11. It is well settled by now that
the prosecution is bound to prove its case against the accused beyond any shadow
of reasonable doubt, but no such duty is cast upon the accused to prove his
innocence. It has also been held by the Superior Courts that conviction must be
based and founded on unimpeachable evidence and certainty of guilt, and any
doubt arising in the prosecution case must be resolved in favour of the
accused. In the case of Wazir
Mohammad v. The State (1992
SCMR 1134), it was held by Honourable Supreme Court that "In the criminal trial whereas it is
the duty of the prosecution to prove its case against the accused to the hilt,
but no such duty is cast upon the accused, he has only to create doubt in the
case of the prosecution." Honourable Supreme
Court in another case of Shamoon alias
Shamma v. The State (1995
SCMR 1377) held that "The
prosecution must prove its case against the accused beyond reasonable doubts
irrespective of any plea raised by the accused in his defence. Failure of
prosecution to prove the case against the accused, entitles the accused to an
acquittal.
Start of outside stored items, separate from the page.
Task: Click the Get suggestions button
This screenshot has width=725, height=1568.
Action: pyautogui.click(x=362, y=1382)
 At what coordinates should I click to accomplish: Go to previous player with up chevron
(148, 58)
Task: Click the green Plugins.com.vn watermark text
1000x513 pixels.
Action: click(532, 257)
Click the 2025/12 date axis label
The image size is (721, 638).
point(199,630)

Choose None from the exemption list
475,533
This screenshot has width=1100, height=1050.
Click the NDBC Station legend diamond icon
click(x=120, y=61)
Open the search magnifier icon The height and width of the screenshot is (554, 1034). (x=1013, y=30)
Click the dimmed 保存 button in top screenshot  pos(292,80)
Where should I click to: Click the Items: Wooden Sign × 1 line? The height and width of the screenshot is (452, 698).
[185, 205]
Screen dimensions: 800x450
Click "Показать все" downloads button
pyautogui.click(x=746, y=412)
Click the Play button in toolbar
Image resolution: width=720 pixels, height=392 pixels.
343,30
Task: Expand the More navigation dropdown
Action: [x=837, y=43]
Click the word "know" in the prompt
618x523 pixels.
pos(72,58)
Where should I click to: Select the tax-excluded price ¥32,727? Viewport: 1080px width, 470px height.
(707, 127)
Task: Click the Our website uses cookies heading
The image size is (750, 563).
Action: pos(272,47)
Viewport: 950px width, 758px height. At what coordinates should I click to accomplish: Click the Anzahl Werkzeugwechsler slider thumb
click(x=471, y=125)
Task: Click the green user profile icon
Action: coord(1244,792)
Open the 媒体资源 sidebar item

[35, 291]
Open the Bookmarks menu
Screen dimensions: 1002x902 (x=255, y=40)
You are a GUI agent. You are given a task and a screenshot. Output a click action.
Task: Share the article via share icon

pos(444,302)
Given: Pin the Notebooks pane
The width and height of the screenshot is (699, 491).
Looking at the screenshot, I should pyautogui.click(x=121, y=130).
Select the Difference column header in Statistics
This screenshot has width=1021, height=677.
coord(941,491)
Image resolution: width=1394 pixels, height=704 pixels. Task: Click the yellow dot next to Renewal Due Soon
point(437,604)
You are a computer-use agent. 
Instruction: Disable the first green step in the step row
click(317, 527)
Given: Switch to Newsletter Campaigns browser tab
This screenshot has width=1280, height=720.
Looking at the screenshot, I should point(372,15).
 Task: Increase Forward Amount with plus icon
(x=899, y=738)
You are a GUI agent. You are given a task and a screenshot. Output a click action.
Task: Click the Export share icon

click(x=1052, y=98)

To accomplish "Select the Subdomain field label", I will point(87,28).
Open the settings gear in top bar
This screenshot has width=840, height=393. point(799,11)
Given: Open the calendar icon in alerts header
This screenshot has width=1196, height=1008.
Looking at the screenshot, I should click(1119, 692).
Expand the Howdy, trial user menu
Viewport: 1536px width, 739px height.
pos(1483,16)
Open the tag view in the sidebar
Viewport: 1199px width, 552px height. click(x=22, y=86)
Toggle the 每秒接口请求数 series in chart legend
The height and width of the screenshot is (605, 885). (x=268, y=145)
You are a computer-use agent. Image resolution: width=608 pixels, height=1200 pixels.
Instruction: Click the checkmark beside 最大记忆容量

The prosecution cannot fall back on the plea of an accused to prove
its case.......Before, the case is established against the accused by
prosecution, the question of burden of proof on the accused to establish his
plea in defence does not arise."
12. It is also settled principle of law that for
extending benefit of doubt, it is not necessary that there should be multiple
circumstances creating doubt. If a single circumstance, which creates
reasonable doubt in a prudent mind about the guilt of accused, then he will be
entitled to such benefit not as a matter of grace and concession, but as a
matter of right, as has been held in the case of Tariq Pervez v. The State (1995 SCMR 1345), wherein the Hon'ble
Supreme Court has held as under:-
"The
concept of benefit of doubt to an accused persons is
deep-rooted in our country for giving him benefit of doubt, it is not necessary
that there should be many circumstances creating doubt. If there is a
circumstance which creates reasonable doubt in a prudent mind about the guilt
of the accused, then the accused will be entitled to the benefit not as a
matter of grace and concession but as a matter of right".
13. In view of the above, instant criminal appeal is
allowed and the impugned judgment dated 10.10.2013, passed by learned
Additional Sessions Judge-III, Mirpur Mathelo in Sessions Case No.73/2008,
is hereby set-aside. The appellant is acquitted from the charge and ordered to
be released forthwith if not required in any other custody case.